Archaeologists hoping to discover how prehistoric man constructed an intriguing stone monument in Cornwall will this weekend reveal the preliminary findings of an extensive excavation.

Known locally as the giant's quoit, 5000-year-old Carwynnen Quoit will be accessible to the public on Sunday for a series of talks, walks and workshops aimed at improving understanding of the way our ancestors lived.

Situated on gently sloping farmland at Troon, near Camborne, the Neolithic cromlech – similar to the quoits of Lanyon, Chun and Trethevy – has collapsed at least twice over the years, most recently in 1966, when it was toppled by an earth tremor.

It is hoped it can be fully re-erected next year.

Owned and managed by the Sustainable Trust, the site of the granite monument is being excavated to establish how ancient man was able to lift and manipulate stones weighing up to ten tons. The dig is being undertaken by volunteers from Cornwall Archaeological Society and Truro College and overseen by Cornwall Council's historic environment department. It is due to be completed by October 3.

A preliminary dig in July yielded Neolithic pottery shards, flints and a musket ball, along with pieces of "clinkers" – the residue of ash from a fire.
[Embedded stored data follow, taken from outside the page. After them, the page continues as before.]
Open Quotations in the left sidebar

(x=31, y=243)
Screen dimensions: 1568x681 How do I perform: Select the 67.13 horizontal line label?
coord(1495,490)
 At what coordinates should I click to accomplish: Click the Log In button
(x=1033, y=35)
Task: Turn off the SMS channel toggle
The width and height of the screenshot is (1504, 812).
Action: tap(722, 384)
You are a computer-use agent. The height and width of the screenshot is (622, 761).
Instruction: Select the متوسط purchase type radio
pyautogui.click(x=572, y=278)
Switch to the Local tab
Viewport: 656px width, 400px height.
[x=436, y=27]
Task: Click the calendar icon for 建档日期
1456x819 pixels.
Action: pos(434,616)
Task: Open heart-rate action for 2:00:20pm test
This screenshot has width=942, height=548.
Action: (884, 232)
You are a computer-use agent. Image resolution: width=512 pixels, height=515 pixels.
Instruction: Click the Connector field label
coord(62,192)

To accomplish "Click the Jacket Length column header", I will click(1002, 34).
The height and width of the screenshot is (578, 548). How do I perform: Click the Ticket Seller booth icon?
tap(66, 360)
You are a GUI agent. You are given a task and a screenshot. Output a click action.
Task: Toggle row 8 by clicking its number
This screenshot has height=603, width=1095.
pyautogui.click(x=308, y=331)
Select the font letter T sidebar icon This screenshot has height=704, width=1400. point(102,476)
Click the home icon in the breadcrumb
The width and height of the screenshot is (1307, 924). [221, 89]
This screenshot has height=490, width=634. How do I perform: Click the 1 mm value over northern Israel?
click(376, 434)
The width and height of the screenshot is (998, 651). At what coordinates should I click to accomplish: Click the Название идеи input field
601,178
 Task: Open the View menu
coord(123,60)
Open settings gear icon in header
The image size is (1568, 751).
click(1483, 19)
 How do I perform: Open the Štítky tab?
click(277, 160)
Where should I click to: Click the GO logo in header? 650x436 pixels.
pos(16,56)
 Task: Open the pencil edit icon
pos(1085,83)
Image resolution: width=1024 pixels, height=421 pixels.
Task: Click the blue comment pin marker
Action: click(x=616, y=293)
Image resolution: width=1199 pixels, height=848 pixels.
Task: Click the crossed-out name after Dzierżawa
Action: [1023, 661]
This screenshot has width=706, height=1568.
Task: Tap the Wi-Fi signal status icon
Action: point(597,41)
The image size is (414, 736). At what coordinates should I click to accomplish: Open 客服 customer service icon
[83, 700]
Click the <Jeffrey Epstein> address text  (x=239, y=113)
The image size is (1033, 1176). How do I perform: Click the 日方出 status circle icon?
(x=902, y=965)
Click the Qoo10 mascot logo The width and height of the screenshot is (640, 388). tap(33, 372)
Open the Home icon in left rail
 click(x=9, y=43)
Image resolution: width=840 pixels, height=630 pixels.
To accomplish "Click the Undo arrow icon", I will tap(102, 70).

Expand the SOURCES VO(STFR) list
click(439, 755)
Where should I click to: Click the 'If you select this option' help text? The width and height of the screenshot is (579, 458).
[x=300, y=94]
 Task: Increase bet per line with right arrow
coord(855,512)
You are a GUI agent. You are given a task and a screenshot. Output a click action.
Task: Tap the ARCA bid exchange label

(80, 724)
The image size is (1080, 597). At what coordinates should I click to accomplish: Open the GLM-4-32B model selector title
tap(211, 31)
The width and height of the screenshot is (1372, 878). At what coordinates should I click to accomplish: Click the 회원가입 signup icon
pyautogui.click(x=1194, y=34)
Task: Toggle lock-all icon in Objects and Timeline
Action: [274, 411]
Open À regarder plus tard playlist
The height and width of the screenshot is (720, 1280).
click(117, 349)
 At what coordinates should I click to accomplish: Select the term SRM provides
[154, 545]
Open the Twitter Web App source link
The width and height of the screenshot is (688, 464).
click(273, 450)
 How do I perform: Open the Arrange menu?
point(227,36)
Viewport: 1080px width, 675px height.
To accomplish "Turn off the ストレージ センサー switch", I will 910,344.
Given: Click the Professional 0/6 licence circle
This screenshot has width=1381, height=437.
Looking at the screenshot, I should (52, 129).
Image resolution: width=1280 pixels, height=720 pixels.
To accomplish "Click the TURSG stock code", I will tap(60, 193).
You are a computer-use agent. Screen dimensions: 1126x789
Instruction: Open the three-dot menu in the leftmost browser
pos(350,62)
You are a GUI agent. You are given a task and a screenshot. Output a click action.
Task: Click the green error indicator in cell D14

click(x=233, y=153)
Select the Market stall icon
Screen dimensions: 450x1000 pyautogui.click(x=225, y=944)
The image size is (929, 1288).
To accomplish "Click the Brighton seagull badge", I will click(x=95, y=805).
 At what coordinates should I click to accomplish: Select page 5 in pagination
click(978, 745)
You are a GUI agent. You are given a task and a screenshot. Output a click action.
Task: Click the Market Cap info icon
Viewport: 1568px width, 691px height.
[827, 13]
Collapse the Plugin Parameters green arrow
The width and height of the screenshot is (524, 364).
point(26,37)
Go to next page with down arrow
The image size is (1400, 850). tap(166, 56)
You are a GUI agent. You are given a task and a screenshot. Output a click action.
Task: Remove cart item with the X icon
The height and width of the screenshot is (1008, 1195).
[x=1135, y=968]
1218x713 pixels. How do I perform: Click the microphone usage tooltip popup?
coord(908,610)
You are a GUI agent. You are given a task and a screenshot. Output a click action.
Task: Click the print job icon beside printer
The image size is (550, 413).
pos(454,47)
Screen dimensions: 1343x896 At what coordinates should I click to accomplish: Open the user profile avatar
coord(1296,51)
Sustainable Trust director Pip Richards said: "The project is very much hands-on. It is providing useful training and giving people a grounding in basic excavation and recording skills.

"Our restoration method will be defined by the findings of this dig and we are now fundraising for the final phase of the project, which we anticipate will take place in a year or 18 months.

"English Heritage will need to be satisfied that the monument will stand for 100 years before permission to proceed is granted.

"Meanwhile we are having great fun with this phase, organising a week-long project with Troon Primary School and hearing from people with memories of the site and its folklore."

Cornwall Heritage Trust is producing an education pack on Carwynnen Quoit and other prehistoric sites nearby, while previously unseen images of the monument have been brought in by local people, including a number of photographs from 1948 when the Gorsedd was held at Carwynnen.

Members of the public are invited to visit the site for an open day on Sunday, September 30 ,between 10am and 4pm, when there will be hourly tours and an exhibition.

As part of the Heritage Lottery-funded project, the open day will include a digital photography course and the launch of the Giant's Quoit Writing Project.

"This is one of the most interesting Neolithic sites in the area and we are privileged to be able to excavate underneath the cromlech, which has remained covered since 1966," said Ms Richards. "The trust has been delighted with the response from the public and we look forward to seeing more of them at the open day."